Calm after the Storm
  |  First Published: March 2011

This year we have had everything from floods to cyclones stopping us getting out amongst the fish, but now that those severe weather events have passed, we are in for some cracking fishing that should last for a few seasons.

In Keppel Bay where the Fitzroy dumps its overload, the shape of the bay and islands directs the flow up or down the coast depending on prevailing offshore currents. This leaves a distinct dirty/clear line in the water that attracts lots of pelagics looking to score any easy feed.

The lines can be up along Cape Capricorn in a big arc back towards the islands or following the island chain past Conical. We have had plenty of success finding the lines and trolling lures along them in a zigzag pattern travelling from clean to dirty.

Northern blues (longtail tuna), bonito, Spanish mackerel, spotted mackerel, mac tuna, wahoo and cobia have had a feeding bonanza keeping them here longer in areas where they aren’t normally found. March is mackerel time and Spanish are the top dog for the next month or so.

Reef and bottom species are also taking advantage of the situation where prawns and other small critters are getting washed out of the local systems in large quantities. Grunter, scarlet sea perch, grassy sweetlip, black jew, trevally, and cod have taken residence in shallower than usual areas to get the free feed.

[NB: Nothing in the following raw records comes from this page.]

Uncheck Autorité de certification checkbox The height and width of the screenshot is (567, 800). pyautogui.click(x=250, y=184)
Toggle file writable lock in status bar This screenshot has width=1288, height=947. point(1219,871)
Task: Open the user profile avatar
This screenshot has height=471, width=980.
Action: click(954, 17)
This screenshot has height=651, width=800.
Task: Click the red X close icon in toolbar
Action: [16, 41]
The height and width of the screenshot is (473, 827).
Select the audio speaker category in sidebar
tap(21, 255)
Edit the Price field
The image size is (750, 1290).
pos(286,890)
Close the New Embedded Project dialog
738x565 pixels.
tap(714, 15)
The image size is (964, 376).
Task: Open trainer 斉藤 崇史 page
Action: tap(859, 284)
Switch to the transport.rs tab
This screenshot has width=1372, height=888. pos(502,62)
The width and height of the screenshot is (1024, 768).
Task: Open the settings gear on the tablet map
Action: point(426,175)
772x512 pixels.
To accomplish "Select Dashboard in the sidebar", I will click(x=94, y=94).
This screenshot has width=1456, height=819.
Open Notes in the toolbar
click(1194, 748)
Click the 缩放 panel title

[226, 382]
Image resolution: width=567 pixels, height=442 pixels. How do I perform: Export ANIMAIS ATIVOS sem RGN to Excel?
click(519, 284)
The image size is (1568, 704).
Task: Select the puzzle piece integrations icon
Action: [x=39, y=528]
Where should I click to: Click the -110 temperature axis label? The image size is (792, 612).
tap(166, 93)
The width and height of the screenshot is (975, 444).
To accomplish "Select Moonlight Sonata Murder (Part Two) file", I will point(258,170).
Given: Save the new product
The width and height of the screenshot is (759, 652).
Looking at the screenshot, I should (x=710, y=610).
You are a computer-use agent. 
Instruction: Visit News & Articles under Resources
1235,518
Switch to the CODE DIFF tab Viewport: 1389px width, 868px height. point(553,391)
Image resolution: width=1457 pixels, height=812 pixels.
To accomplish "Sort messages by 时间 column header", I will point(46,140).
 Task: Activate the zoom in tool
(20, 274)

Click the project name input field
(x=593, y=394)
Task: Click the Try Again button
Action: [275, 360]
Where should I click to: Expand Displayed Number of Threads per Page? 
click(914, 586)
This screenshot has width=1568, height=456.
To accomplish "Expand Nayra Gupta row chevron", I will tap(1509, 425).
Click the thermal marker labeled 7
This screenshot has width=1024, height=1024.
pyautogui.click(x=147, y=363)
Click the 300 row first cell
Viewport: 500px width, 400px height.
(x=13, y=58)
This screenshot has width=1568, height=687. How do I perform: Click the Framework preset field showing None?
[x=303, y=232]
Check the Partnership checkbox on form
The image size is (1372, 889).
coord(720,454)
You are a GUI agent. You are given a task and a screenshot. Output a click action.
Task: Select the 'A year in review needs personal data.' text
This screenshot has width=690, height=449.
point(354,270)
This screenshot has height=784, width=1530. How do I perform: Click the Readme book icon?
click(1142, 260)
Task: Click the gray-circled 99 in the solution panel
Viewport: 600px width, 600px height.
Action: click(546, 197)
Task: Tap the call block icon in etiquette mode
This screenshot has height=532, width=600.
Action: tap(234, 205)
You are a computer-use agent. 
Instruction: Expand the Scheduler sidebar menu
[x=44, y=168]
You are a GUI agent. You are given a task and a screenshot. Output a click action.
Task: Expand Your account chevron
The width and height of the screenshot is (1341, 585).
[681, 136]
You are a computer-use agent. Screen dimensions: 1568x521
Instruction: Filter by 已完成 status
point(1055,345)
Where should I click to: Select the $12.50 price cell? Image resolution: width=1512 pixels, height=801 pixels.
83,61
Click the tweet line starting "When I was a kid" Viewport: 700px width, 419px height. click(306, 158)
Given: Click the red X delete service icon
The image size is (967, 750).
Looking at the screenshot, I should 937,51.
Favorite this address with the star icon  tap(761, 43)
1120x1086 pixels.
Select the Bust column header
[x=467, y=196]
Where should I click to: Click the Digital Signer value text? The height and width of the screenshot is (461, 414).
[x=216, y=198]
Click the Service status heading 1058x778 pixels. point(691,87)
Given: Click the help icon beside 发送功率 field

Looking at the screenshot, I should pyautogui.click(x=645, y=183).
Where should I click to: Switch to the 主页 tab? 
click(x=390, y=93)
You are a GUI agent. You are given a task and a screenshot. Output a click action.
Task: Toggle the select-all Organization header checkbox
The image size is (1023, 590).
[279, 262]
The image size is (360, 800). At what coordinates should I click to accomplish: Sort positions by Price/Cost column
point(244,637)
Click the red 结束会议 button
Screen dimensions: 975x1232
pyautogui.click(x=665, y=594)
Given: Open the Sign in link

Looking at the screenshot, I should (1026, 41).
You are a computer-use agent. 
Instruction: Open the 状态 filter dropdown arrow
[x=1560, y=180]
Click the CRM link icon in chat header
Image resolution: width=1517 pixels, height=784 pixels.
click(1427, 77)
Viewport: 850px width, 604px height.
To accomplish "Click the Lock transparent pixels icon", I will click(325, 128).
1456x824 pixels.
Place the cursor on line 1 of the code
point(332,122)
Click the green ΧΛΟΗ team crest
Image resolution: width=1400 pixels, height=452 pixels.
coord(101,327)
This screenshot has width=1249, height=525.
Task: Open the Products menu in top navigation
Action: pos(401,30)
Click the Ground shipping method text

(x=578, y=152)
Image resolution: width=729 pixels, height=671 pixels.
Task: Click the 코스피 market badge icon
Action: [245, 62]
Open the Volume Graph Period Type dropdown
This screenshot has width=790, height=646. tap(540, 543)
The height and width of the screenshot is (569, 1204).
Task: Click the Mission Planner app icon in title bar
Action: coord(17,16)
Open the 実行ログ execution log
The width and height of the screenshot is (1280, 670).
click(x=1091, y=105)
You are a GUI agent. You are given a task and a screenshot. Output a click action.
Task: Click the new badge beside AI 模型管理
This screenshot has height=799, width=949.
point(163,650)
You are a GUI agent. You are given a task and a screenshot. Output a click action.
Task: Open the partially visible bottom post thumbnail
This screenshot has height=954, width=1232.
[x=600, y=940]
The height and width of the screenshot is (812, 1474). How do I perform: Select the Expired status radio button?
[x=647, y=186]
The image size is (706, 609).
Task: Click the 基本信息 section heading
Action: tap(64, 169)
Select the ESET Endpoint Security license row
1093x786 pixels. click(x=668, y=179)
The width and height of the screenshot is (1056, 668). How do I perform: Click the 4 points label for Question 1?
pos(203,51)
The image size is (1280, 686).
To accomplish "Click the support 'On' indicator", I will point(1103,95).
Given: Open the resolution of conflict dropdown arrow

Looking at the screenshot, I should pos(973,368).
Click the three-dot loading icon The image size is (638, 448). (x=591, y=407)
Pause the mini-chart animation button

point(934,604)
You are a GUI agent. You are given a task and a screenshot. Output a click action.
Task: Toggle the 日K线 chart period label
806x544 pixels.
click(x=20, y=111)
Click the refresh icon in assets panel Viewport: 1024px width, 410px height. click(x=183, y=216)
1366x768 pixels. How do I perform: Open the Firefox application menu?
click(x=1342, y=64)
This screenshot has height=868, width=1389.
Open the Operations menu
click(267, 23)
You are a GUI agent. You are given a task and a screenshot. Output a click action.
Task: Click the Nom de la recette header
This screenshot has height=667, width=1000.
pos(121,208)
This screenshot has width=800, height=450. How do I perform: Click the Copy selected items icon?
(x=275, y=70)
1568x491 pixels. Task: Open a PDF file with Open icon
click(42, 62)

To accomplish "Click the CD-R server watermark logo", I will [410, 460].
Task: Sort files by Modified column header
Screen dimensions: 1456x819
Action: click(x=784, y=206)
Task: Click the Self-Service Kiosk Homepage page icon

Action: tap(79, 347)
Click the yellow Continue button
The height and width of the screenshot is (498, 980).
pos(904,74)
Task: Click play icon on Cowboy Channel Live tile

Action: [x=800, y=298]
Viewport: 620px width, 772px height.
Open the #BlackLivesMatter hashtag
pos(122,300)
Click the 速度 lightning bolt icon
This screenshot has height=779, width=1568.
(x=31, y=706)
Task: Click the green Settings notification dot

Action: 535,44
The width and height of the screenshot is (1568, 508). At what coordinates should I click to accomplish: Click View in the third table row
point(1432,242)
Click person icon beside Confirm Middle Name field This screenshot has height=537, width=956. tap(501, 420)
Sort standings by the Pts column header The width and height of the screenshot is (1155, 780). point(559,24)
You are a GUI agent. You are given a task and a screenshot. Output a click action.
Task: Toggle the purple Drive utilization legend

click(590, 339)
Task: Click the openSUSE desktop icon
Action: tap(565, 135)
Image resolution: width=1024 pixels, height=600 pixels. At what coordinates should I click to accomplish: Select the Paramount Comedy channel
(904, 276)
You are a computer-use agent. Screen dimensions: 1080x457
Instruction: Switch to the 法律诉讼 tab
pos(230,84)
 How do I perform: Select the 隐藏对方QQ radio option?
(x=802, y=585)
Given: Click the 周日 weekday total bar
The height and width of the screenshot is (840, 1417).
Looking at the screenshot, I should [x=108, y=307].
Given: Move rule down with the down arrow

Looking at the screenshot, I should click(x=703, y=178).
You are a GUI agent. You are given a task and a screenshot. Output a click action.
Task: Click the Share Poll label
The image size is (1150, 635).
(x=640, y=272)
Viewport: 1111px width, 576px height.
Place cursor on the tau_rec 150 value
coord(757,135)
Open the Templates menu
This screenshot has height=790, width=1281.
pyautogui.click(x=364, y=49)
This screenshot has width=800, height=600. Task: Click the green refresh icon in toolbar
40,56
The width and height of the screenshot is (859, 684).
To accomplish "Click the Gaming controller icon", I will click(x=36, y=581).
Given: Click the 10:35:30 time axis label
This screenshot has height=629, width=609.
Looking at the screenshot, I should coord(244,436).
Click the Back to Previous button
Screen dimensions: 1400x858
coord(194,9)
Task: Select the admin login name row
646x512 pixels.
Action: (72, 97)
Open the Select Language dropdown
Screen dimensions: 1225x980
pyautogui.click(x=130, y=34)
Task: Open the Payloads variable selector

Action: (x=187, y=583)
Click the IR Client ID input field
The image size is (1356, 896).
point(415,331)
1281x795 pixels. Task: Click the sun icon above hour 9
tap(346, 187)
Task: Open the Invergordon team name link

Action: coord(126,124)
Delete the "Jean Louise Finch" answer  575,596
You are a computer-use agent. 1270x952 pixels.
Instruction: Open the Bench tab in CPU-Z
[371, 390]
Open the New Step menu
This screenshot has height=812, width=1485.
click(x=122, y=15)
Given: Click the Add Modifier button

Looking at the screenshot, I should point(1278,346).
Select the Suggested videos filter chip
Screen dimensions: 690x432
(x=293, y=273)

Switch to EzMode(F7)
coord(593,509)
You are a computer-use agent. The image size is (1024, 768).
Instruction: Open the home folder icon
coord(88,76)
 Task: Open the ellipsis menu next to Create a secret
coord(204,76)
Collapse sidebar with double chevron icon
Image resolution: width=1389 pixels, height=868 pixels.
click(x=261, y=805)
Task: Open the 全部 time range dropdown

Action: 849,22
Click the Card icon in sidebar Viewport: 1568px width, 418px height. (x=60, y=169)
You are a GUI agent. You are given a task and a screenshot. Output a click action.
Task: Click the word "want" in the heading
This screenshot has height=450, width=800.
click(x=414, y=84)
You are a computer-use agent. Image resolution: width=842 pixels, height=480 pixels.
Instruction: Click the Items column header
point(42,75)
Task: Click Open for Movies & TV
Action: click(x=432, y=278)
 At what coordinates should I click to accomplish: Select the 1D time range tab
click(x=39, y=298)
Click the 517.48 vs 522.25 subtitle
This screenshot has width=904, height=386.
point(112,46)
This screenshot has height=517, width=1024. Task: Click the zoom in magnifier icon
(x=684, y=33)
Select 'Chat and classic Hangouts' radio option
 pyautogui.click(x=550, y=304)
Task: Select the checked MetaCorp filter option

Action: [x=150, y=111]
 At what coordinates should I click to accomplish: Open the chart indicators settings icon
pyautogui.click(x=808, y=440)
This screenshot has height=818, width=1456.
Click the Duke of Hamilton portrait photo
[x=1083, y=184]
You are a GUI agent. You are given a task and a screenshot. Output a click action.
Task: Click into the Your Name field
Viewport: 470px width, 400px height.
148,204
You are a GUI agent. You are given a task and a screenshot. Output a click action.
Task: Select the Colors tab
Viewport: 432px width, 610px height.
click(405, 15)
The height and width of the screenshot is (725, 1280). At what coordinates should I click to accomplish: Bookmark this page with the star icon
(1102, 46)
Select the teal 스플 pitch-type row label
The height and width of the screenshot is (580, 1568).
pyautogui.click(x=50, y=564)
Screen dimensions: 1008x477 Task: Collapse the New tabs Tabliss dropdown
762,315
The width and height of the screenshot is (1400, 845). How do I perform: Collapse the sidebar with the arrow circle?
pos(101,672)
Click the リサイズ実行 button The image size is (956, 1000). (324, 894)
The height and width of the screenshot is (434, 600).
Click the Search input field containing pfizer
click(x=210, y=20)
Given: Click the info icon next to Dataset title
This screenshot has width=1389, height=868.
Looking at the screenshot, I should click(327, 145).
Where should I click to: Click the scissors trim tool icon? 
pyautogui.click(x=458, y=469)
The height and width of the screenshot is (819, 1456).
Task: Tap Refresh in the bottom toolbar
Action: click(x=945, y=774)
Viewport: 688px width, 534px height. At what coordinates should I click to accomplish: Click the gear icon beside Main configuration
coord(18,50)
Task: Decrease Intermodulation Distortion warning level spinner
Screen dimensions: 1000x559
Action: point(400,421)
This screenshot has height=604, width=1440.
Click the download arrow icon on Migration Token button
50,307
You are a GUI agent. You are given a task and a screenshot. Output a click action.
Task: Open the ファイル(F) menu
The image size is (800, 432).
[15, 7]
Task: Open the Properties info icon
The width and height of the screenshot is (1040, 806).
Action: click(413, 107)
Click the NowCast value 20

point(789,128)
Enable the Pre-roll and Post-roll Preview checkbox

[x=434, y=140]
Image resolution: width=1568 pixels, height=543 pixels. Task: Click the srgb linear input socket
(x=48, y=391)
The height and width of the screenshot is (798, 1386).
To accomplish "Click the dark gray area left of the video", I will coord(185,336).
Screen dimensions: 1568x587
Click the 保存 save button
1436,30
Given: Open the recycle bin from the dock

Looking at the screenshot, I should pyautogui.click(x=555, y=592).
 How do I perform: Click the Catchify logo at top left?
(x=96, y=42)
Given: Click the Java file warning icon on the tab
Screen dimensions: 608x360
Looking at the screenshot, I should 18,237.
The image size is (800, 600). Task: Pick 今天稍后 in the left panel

All this can make for a great fishing trip if you can work out where to look. Studying the charts and looking for structures and contours in the path of the flow is a good way to find where the fish are feeding. The Pinnacles and Liza Jane are a couple of examples where the fishing is above average during or immediately after a change in conditions.

The reefies are in good numbers and as usual the bigger fish are found in the deeper spots from the islands out to the shoals and beyond. Red emperor, scarlets, rosy jobfish, red throat sweetlip, grassy sweetlip and coral trout make up the better part of captures as a rule.

Many fishers try to fish right on top of the bombie or pinnacle and end up with lots of small fish. The bigger reds and scarlets prefer the rough bottomed areas adjacent to the structures especially if there are higher fern patches. Big baits mean big fish and red emperor will take a bait big enough to choke a horse.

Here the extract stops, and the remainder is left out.